◆ **Exercise requirements**
Output all of the entries below precisely as written.

◆ **Materials provided**
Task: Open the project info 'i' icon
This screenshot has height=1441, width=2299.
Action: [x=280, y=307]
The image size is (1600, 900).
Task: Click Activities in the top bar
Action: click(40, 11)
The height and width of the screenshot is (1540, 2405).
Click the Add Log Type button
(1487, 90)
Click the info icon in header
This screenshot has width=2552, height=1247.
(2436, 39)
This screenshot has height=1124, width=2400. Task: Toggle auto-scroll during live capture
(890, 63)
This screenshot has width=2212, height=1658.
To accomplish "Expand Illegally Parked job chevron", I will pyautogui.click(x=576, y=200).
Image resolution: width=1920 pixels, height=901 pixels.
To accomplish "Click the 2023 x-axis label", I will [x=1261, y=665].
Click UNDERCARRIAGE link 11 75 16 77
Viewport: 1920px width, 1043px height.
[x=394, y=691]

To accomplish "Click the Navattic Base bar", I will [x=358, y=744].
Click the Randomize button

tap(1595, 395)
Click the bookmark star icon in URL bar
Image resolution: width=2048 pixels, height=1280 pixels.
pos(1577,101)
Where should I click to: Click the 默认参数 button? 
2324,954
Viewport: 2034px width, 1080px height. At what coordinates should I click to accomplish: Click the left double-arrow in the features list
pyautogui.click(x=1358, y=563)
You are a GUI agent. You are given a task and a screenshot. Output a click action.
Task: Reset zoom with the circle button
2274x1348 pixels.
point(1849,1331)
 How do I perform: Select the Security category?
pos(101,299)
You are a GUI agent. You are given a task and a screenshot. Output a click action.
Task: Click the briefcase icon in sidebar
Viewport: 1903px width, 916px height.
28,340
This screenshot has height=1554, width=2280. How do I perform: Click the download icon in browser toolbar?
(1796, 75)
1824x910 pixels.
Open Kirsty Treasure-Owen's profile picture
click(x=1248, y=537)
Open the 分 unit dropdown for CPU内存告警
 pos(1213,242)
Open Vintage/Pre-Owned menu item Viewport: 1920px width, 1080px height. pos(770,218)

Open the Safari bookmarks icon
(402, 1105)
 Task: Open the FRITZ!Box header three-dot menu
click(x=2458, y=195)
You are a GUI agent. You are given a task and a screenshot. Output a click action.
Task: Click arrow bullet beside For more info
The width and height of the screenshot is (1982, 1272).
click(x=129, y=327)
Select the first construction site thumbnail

◆ **Response to this task**
Task: Open the project info 'i' icon
This screenshot has height=1441, width=2299.
Action: [x=280, y=307]
The image size is (1600, 900).
Task: Click Activities in the top bar
Action: click(40, 11)
The height and width of the screenshot is (1540, 2405).
Click the Add Log Type button
(1487, 90)
Click the info icon in header
This screenshot has width=2552, height=1247.
(2436, 39)
This screenshot has height=1124, width=2400. Task: Toggle auto-scroll during live capture
(890, 63)
This screenshot has width=2212, height=1658.
To accomplish "Expand Illegally Parked job chevron", I will pyautogui.click(x=576, y=200).
Image resolution: width=1920 pixels, height=901 pixels.
To accomplish "Click the 2023 x-axis label", I will [x=1261, y=665].
Click UNDERCARRIAGE link 11 75 16 77
Viewport: 1920px width, 1043px height.
[x=394, y=691]

To accomplish "Click the Navattic Base bar", I will [x=358, y=744].
Click the Randomize button

tap(1595, 395)
Click the bookmark star icon in URL bar
Image resolution: width=2048 pixels, height=1280 pixels.
pos(1577,101)
Where should I click to: Click the 默认参数 button? 
2324,954
Viewport: 2034px width, 1080px height. At what coordinates should I click to accomplish: Click the left double-arrow in the features list
pyautogui.click(x=1358, y=563)
You are a GUI agent. You are given a task and a screenshot. Output a click action.
Task: Reset zoom with the circle button
2274x1348 pixels.
point(1849,1331)
 How do I perform: Select the Security category?
pos(101,299)
You are a GUI agent. You are given a task and a screenshot. Output a click action.
Task: Click the briefcase icon in sidebar
Viewport: 1903px width, 916px height.
28,340
This screenshot has height=1554, width=2280. How do I perform: Click the download icon in browser toolbar?
(1796, 75)
1824x910 pixels.
Open Kirsty Treasure-Owen's profile picture
click(x=1248, y=537)
Open the 分 unit dropdown for CPU内存告警
 pos(1213,242)
Open Vintage/Pre-Owned menu item Viewport: 1920px width, 1080px height. pos(770,218)

Open the Safari bookmarks icon
(402, 1105)
 Task: Open the FRITZ!Box header three-dot menu
click(x=2458, y=195)
You are a GUI agent. You are given a task and a screenshot. Output a click action.
Task: Click arrow bullet beside For more info
The width and height of the screenshot is (1982, 1272).
click(x=129, y=327)
Select the first construction site thumbnail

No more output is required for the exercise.